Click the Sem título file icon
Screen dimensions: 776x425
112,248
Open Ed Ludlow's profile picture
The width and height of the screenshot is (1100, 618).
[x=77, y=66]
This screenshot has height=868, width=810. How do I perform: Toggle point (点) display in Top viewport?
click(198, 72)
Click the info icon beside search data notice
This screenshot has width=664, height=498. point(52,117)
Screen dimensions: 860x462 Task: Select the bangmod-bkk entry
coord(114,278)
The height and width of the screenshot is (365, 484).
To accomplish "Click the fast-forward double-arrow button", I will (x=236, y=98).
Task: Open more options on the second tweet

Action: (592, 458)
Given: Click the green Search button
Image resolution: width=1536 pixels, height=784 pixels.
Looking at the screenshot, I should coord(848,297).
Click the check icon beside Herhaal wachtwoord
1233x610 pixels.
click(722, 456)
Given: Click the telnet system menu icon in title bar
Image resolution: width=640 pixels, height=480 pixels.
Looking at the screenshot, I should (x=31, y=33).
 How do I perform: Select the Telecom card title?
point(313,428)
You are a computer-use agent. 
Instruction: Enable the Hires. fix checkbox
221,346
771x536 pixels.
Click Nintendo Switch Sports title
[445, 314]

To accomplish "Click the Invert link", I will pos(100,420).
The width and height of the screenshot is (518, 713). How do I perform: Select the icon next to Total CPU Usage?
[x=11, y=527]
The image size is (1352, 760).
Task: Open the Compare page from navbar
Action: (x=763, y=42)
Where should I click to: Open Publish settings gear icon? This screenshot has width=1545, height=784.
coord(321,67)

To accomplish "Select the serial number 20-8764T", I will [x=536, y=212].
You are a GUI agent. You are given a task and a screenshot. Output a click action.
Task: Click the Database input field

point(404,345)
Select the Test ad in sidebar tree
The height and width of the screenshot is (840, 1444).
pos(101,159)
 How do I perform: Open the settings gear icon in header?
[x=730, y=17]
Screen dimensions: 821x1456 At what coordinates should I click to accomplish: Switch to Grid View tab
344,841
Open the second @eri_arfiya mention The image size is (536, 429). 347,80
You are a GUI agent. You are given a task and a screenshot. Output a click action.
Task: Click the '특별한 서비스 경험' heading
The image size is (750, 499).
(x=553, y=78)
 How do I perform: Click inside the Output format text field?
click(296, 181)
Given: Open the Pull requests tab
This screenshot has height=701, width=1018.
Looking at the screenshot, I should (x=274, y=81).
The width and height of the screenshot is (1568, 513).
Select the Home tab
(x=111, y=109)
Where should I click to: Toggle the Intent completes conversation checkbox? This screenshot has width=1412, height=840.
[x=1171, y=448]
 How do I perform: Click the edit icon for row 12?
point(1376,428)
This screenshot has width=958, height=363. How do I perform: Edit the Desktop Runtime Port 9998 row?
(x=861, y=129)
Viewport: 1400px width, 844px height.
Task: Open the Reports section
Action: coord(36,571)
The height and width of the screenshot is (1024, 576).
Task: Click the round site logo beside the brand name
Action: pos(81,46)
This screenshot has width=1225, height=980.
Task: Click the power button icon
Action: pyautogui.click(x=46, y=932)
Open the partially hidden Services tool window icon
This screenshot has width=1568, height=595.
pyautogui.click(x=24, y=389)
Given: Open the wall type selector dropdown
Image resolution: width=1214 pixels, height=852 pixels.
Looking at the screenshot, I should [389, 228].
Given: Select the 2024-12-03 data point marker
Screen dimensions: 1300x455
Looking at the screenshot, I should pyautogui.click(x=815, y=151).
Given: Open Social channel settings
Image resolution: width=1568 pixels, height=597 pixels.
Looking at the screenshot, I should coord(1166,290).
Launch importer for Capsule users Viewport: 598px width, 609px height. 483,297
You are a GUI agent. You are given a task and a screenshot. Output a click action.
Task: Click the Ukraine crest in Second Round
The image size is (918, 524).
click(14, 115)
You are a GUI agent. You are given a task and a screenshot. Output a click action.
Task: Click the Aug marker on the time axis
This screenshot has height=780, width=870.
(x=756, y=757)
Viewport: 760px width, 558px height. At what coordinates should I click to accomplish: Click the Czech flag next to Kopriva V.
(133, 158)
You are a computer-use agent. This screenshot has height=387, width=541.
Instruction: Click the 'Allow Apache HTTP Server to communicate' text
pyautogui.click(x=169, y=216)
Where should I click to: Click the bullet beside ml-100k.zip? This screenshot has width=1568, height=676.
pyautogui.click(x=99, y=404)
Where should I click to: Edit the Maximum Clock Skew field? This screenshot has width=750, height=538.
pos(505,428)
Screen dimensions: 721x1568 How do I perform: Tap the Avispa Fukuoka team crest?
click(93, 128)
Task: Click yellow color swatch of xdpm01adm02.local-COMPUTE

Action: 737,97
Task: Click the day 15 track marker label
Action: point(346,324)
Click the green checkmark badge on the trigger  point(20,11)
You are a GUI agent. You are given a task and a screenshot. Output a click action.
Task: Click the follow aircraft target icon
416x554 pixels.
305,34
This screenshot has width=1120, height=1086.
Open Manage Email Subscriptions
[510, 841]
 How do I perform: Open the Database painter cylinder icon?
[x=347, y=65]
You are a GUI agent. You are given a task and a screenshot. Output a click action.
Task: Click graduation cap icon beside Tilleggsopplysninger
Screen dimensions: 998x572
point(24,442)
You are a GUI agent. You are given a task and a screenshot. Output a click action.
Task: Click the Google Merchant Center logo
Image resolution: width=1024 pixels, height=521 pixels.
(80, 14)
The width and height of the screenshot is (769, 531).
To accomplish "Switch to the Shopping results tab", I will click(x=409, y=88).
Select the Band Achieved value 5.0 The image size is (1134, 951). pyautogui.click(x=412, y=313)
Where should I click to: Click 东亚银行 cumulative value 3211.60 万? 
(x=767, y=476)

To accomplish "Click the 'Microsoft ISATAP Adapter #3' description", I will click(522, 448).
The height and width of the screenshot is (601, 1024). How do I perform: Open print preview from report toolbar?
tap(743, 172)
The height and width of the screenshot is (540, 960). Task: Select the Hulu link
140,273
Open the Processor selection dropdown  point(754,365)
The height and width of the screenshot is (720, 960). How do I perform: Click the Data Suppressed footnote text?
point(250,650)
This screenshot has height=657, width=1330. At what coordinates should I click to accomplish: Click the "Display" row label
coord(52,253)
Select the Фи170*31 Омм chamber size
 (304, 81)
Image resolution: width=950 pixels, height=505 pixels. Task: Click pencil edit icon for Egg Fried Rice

● Exercise requirements:
Repeat all of the records above exactly as they appear.

● Solution to this task:
Click the Sem título file icon
Screen dimensions: 776x425
112,248
Open Ed Ludlow's profile picture
The width and height of the screenshot is (1100, 618).
[x=77, y=66]
This screenshot has height=868, width=810. How do I perform: Toggle point (点) display in Top viewport?
click(198, 72)
Click the info icon beside search data notice
This screenshot has width=664, height=498. point(52,117)
Screen dimensions: 860x462 Task: Select the bangmod-bkk entry
coord(114,278)
The height and width of the screenshot is (365, 484).
To accomplish "Click the fast-forward double-arrow button", I will (x=236, y=98).
Task: Open more options on the second tweet

Action: (592, 458)
Given: Click the green Search button
Image resolution: width=1536 pixels, height=784 pixels.
Looking at the screenshot, I should coord(848,297).
Click the check icon beside Herhaal wachtwoord
1233x610 pixels.
click(722, 456)
Given: Click the telnet system menu icon in title bar
Image resolution: width=640 pixels, height=480 pixels.
Looking at the screenshot, I should (x=31, y=33).
 How do I perform: Select the Telecom card title?
point(313,428)
You are a computer-use agent. 
Instruction: Enable the Hires. fix checkbox
221,346
771x536 pixels.
Click Nintendo Switch Sports title
[445, 314]

To accomplish "Click the Invert link", I will pos(100,420).
The width and height of the screenshot is (518, 713). How do I perform: Select the icon next to Total CPU Usage?
[x=11, y=527]
The image size is (1352, 760).
Task: Open the Compare page from navbar
Action: (x=763, y=42)
Where should I click to: Open Publish settings gear icon? This screenshot has width=1545, height=784.
coord(321,67)

To accomplish "Select the serial number 20-8764T", I will [x=536, y=212].
You are a GUI agent. You are given a task and a screenshot. Output a click action.
Task: Click the Database input field

point(404,345)
Select the Test ad in sidebar tree
The height and width of the screenshot is (840, 1444).
pos(101,159)
 How do I perform: Open the settings gear icon in header?
[x=730, y=17]
Screen dimensions: 821x1456 At what coordinates should I click to accomplish: Switch to Grid View tab
344,841
Open the second @eri_arfiya mention The image size is (536, 429). 347,80
You are a GUI agent. You are given a task and a screenshot. Output a click action.
Task: Click the '특별한 서비스 경험' heading
The image size is (750, 499).
(x=553, y=78)
 How do I perform: Click inside the Output format text field?
click(296, 181)
Given: Open the Pull requests tab
This screenshot has height=701, width=1018.
Looking at the screenshot, I should (x=274, y=81).
The width and height of the screenshot is (1568, 513).
Select the Home tab
(x=111, y=109)
Where should I click to: Toggle the Intent completes conversation checkbox? This screenshot has width=1412, height=840.
[x=1171, y=448]
 How do I perform: Click the edit icon for row 12?
point(1376,428)
This screenshot has width=958, height=363. How do I perform: Edit the Desktop Runtime Port 9998 row?
(x=861, y=129)
Viewport: 1400px width, 844px height.
Task: Open the Reports section
Action: coord(36,571)
The height and width of the screenshot is (1024, 576).
Task: Click the round site logo beside the brand name
Action: pos(81,46)
This screenshot has width=1225, height=980.
Task: Click the power button icon
Action: pyautogui.click(x=46, y=932)
Open the partially hidden Services tool window icon
This screenshot has width=1568, height=595.
pyautogui.click(x=24, y=389)
Given: Open the wall type selector dropdown
Image resolution: width=1214 pixels, height=852 pixels.
Looking at the screenshot, I should [389, 228].
Given: Select the 2024-12-03 data point marker
Screen dimensions: 1300x455
Looking at the screenshot, I should pyautogui.click(x=815, y=151).
Given: Open Social channel settings
Image resolution: width=1568 pixels, height=597 pixels.
Looking at the screenshot, I should coord(1166,290).
Launch importer for Capsule users Viewport: 598px width, 609px height. 483,297
You are a GUI agent. You are given a task and a screenshot. Output a click action.
Task: Click the Ukraine crest in Second Round
The image size is (918, 524).
click(14, 115)
You are a GUI agent. You are given a task and a screenshot. Output a click action.
Task: Click the Aug marker on the time axis
This screenshot has height=780, width=870.
(x=756, y=757)
Viewport: 760px width, 558px height. At what coordinates should I click to accomplish: Click the Czech flag next to Kopriva V.
(133, 158)
You are a computer-use agent. This screenshot has height=387, width=541.
Instruction: Click the 'Allow Apache HTTP Server to communicate' text
pyautogui.click(x=169, y=216)
Where should I click to: Click the bullet beside ml-100k.zip? This screenshot has width=1568, height=676.
pyautogui.click(x=99, y=404)
Where should I click to: Edit the Maximum Clock Skew field? This screenshot has width=750, height=538.
pos(505,428)
Screen dimensions: 721x1568 How do I perform: Tap the Avispa Fukuoka team crest?
click(93, 128)
Task: Click yellow color swatch of xdpm01adm02.local-COMPUTE

Action: 737,97
Task: Click the day 15 track marker label
Action: point(346,324)
Click the green checkmark badge on the trigger  point(20,11)
You are a GUI agent. You are given a task and a screenshot. Output a click action.
Task: Click the follow aircraft target icon
416x554 pixels.
305,34
This screenshot has width=1120, height=1086.
Open Manage Email Subscriptions
[510, 841]
 How do I perform: Open the Database painter cylinder icon?
[x=347, y=65]
You are a GUI agent. You are given a task and a screenshot. Output a click action.
Task: Click graduation cap icon beside Tilleggsopplysninger
Screen dimensions: 998x572
point(24,442)
You are a GUI agent. You are given a task and a screenshot. Output a click action.
Task: Click the Google Merchant Center logo
Image resolution: width=1024 pixels, height=521 pixels.
(80, 14)
The width and height of the screenshot is (769, 531).
To accomplish "Switch to the Shopping results tab", I will click(x=409, y=88).
Select the Band Achieved value 5.0 The image size is (1134, 951). pyautogui.click(x=412, y=313)
Where should I click to: Click 东亚银行 cumulative value 3211.60 万? 
(x=767, y=476)

To accomplish "Click the 'Microsoft ISATAP Adapter #3' description", I will click(522, 448).
The height and width of the screenshot is (601, 1024). How do I perform: Open print preview from report toolbar?
tap(743, 172)
The height and width of the screenshot is (540, 960). Task: Select the Hulu link
140,273
Open the Processor selection dropdown  point(754,365)
The height and width of the screenshot is (720, 960). How do I perform: Click the Data Suppressed footnote text?
point(250,650)
This screenshot has height=657, width=1330. At what coordinates should I click to accomplish: Click the "Display" row label
coord(52,253)
Select the Фи170*31 Омм chamber size
 (304, 81)
Image resolution: width=950 pixels, height=505 pixels. Task: Click pencil edit icon for Egg Fried Rice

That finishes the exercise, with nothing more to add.